**Material de partida:**
—————

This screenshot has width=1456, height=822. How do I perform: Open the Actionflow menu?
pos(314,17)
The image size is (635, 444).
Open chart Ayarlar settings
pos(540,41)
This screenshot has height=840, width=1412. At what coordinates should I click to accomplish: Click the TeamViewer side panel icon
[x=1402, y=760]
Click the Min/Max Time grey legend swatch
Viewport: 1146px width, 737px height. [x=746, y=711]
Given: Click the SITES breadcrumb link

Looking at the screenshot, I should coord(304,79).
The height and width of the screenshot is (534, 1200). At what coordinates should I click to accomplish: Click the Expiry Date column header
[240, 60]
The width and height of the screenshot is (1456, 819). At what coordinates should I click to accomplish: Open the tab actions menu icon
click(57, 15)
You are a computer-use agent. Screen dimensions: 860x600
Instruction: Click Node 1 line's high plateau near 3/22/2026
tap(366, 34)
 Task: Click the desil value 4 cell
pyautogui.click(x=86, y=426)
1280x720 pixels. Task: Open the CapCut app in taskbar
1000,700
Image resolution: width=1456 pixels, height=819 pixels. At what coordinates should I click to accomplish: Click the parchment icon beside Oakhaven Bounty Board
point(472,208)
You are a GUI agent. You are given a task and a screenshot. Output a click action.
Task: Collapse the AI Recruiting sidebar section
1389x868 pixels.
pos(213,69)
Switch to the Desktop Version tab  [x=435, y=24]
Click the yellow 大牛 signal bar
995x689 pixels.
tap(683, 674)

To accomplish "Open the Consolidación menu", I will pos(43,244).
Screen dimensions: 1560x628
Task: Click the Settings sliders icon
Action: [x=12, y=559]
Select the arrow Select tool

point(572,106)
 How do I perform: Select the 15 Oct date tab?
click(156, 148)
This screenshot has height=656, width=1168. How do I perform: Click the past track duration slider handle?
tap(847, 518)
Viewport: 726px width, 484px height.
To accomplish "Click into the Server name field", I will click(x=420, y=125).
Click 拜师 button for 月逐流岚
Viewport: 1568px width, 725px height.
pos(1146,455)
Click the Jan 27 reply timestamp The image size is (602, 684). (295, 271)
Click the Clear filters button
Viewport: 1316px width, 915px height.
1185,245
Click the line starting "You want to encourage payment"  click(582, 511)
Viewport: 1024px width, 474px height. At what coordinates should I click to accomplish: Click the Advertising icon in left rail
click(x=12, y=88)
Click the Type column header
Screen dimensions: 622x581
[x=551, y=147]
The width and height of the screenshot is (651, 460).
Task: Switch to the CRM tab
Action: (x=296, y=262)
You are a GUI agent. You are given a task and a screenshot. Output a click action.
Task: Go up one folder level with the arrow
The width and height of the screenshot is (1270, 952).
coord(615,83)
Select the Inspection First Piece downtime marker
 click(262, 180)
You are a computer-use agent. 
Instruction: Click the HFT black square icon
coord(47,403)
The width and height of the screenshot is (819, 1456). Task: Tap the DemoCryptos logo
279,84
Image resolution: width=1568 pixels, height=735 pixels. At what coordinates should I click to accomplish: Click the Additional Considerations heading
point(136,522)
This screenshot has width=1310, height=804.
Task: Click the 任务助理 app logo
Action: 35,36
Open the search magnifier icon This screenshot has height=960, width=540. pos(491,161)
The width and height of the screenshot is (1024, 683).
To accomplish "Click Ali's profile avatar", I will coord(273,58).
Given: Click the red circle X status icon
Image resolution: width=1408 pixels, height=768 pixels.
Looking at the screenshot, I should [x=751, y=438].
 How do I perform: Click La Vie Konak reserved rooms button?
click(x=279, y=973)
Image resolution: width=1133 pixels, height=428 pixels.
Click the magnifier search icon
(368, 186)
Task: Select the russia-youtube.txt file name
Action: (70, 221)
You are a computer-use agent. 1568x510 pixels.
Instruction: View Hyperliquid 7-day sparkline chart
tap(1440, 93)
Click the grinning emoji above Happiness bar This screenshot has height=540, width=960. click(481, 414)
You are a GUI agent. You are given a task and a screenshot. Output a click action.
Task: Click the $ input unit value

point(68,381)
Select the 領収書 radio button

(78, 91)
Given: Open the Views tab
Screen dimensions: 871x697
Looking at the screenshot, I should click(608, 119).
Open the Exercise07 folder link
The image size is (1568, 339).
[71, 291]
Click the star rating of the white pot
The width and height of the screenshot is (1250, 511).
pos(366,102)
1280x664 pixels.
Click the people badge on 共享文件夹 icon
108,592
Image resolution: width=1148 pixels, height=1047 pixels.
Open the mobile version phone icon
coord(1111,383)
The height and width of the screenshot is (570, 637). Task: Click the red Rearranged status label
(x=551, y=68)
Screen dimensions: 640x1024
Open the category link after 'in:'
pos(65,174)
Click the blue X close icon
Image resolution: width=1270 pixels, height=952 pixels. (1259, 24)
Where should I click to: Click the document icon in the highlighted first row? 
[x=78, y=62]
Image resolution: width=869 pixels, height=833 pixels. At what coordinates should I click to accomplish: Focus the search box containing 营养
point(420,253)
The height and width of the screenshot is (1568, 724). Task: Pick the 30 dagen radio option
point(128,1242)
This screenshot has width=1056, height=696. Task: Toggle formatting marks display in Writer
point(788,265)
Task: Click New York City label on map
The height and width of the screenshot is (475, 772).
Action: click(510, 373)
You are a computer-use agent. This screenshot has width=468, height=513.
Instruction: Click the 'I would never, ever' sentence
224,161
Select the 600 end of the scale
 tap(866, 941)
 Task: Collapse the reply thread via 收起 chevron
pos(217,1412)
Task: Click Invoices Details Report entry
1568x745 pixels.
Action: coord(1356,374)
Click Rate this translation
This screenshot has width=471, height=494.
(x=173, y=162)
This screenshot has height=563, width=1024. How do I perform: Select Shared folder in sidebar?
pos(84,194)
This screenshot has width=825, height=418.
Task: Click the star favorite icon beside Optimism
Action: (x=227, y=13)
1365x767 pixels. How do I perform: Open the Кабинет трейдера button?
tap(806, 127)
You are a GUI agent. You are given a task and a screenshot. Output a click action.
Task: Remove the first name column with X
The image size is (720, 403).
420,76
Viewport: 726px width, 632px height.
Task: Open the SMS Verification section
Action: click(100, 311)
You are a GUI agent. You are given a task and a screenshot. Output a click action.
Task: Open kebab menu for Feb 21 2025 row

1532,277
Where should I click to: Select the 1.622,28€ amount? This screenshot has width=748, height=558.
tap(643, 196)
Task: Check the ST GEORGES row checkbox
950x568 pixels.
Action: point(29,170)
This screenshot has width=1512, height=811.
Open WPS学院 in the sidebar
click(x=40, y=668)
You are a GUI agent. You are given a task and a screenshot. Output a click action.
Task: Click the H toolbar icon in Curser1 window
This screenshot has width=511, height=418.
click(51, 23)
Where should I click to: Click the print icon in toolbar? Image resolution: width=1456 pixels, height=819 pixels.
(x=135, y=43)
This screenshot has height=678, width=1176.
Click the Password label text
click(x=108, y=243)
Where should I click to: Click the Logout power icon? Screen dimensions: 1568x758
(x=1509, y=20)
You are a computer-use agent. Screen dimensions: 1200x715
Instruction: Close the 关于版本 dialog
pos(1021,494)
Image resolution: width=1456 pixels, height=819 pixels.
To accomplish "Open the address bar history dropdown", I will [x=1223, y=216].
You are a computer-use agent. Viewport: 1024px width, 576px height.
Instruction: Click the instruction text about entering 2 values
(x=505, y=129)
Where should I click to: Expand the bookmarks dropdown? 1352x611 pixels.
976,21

—————

Reproduce sin ningún cambio todas las líneas del listado anterior, de la primera a la última.

**Resultado del ejercicio:**
This screenshot has width=1456, height=822. How do I perform: Open the Actionflow menu?
pos(314,17)
The image size is (635, 444).
Open chart Ayarlar settings
pos(540,41)
This screenshot has height=840, width=1412. At what coordinates should I click to accomplish: Click the TeamViewer side panel icon
[x=1402, y=760]
Click the Min/Max Time grey legend swatch
Viewport: 1146px width, 737px height. [x=746, y=711]
Given: Click the SITES breadcrumb link

Looking at the screenshot, I should coord(304,79).
The height and width of the screenshot is (534, 1200). At what coordinates should I click to accomplish: Click the Expiry Date column header
[240, 60]
The width and height of the screenshot is (1456, 819). At what coordinates should I click to accomplish: Open the tab actions menu icon
click(57, 15)
You are a computer-use agent. Screen dimensions: 860x600
Instruction: Click Node 1 line's high plateau near 3/22/2026
tap(366, 34)
 Task: Click the desil value 4 cell
pyautogui.click(x=86, y=426)
1280x720 pixels. Task: Open the CapCut app in taskbar
1000,700
Image resolution: width=1456 pixels, height=819 pixels. At what coordinates should I click to accomplish: Click the parchment icon beside Oakhaven Bounty Board
point(472,208)
You are a GUI agent. You are given a task and a screenshot. Output a click action.
Task: Collapse the AI Recruiting sidebar section
1389x868 pixels.
pos(213,69)
Switch to the Desktop Version tab  [x=435, y=24]
Click the yellow 大牛 signal bar
995x689 pixels.
tap(683, 674)

To accomplish "Open the Consolidación menu", I will pos(43,244).
Screen dimensions: 1560x628
Task: Click the Settings sliders icon
Action: [x=12, y=559]
Select the arrow Select tool

point(572,106)
 How do I perform: Select the 15 Oct date tab?
click(156, 148)
This screenshot has height=656, width=1168. How do I perform: Click the past track duration slider handle?
tap(847, 518)
Viewport: 726px width, 484px height.
To accomplish "Click into the Server name field", I will click(x=420, y=125).
Click 拜师 button for 月逐流岚
Viewport: 1568px width, 725px height.
pos(1146,455)
Click the Jan 27 reply timestamp The image size is (602, 684). (295, 271)
Click the Clear filters button
Viewport: 1316px width, 915px height.
1185,245
Click the line starting "You want to encourage payment"  click(582, 511)
Viewport: 1024px width, 474px height. At what coordinates should I click to accomplish: Click the Advertising icon in left rail
click(x=12, y=88)
Click the Type column header
Screen dimensions: 622x581
[x=551, y=147]
The width and height of the screenshot is (651, 460).
Task: Switch to the CRM tab
Action: (x=296, y=262)
You are a GUI agent. You are given a task and a screenshot. Output a click action.
Task: Go up one folder level with the arrow
The width and height of the screenshot is (1270, 952).
coord(615,83)
Select the Inspection First Piece downtime marker
 click(262, 180)
You are a computer-use agent. 
Instruction: Click the HFT black square icon
coord(47,403)
The width and height of the screenshot is (819, 1456). Task: Tap the DemoCryptos logo
279,84
Image resolution: width=1568 pixels, height=735 pixels. At what coordinates should I click to accomplish: Click the Additional Considerations heading
point(136,522)
This screenshot has width=1310, height=804.
Task: Click the 任务助理 app logo
Action: 35,36
Open the search magnifier icon This screenshot has height=960, width=540. pos(491,161)
The width and height of the screenshot is (1024, 683).
To accomplish "Click Ali's profile avatar", I will coord(273,58).
Given: Click the red circle X status icon
Image resolution: width=1408 pixels, height=768 pixels.
Looking at the screenshot, I should [x=751, y=438].
 How do I perform: Click La Vie Konak reserved rooms button?
click(x=279, y=973)
Image resolution: width=1133 pixels, height=428 pixels.
Click the magnifier search icon
(368, 186)
Task: Select the russia-youtube.txt file name
Action: (70, 221)
You are a computer-use agent. 1568x510 pixels.
Instruction: View Hyperliquid 7-day sparkline chart
tap(1440, 93)
Click the grinning emoji above Happiness bar This screenshot has height=540, width=960. click(481, 414)
You are a GUI agent. You are given a task and a screenshot. Output a click action.
Task: Click the $ input unit value

point(68,381)
Select the 領収書 radio button

(78, 91)
Given: Open the Views tab
Screen dimensions: 871x697
Looking at the screenshot, I should click(608, 119).
Open the Exercise07 folder link
The image size is (1568, 339).
[71, 291]
Click the star rating of the white pot
The width and height of the screenshot is (1250, 511).
pos(366,102)
1280x664 pixels.
Click the people badge on 共享文件夹 icon
108,592
Image resolution: width=1148 pixels, height=1047 pixels.
Open the mobile version phone icon
coord(1111,383)
The height and width of the screenshot is (570, 637). Task: Click the red Rearranged status label
(x=551, y=68)
Screen dimensions: 640x1024
Open the category link after 'in:'
pos(65,174)
Click the blue X close icon
Image resolution: width=1270 pixels, height=952 pixels. (1259, 24)
Where should I click to: Click the document icon in the highlighted first row? 
[x=78, y=62]
Image resolution: width=869 pixels, height=833 pixels. At what coordinates should I click to accomplish: Focus the search box containing 营养
point(420,253)
The height and width of the screenshot is (1568, 724). Task: Pick the 30 dagen radio option
point(128,1242)
This screenshot has width=1056, height=696. Task: Toggle formatting marks display in Writer
point(788,265)
Task: Click New York City label on map
The height and width of the screenshot is (475, 772).
Action: click(510, 373)
You are a computer-use agent. This screenshot has width=468, height=513.
Instruction: Click the 'I would never, ever' sentence
224,161
Select the 600 end of the scale
 tap(866, 941)
 Task: Collapse the reply thread via 收起 chevron
pos(217,1412)
Task: Click Invoices Details Report entry
1568x745 pixels.
Action: coord(1356,374)
Click Rate this translation
This screenshot has width=471, height=494.
(x=173, y=162)
This screenshot has height=563, width=1024. How do I perform: Select Shared folder in sidebar?
pos(84,194)
This screenshot has width=825, height=418.
Task: Click the star favorite icon beside Optimism
Action: (x=227, y=13)
1365x767 pixels. How do I perform: Open the Кабинет трейдера button?
tap(806, 127)
You are a GUI agent. You are given a task and a screenshot. Output a click action.
Task: Remove the first name column with X
The image size is (720, 403).
420,76
Viewport: 726px width, 632px height.
Task: Open the SMS Verification section
Action: click(100, 311)
You are a GUI agent. You are given a task and a screenshot. Output a click action.
Task: Open kebab menu for Feb 21 2025 row

1532,277
Where should I click to: Select the 1.622,28€ amount? This screenshot has width=748, height=558.
tap(643, 196)
Task: Check the ST GEORGES row checkbox
950x568 pixels.
Action: point(29,170)
This screenshot has width=1512, height=811.
Open WPS学院 in the sidebar
click(x=40, y=668)
You are a GUI agent. You are given a task and a screenshot. Output a click action.
Task: Click the H toolbar icon in Curser1 window
This screenshot has width=511, height=418.
click(51, 23)
Where should I click to: Click the print icon in toolbar? Image resolution: width=1456 pixels, height=819 pixels.
(x=135, y=43)
This screenshot has height=678, width=1176.
Click the Password label text
click(x=108, y=243)
Where should I click to: Click the Logout power icon? Screen dimensions: 1568x758
(x=1509, y=20)
You are a computer-use agent. Screen dimensions: 1200x715
Instruction: Close the 关于版本 dialog
pos(1021,494)
Image resolution: width=1456 pixels, height=819 pixels.
To accomplish "Open the address bar history dropdown", I will [x=1223, y=216].
You are a computer-use agent. Viewport: 1024px width, 576px height.
Instruction: Click the instruction text about entering 2 values
(x=505, y=129)
Where should I click to: Expand the bookmarks dropdown? 1352x611 pixels.
976,21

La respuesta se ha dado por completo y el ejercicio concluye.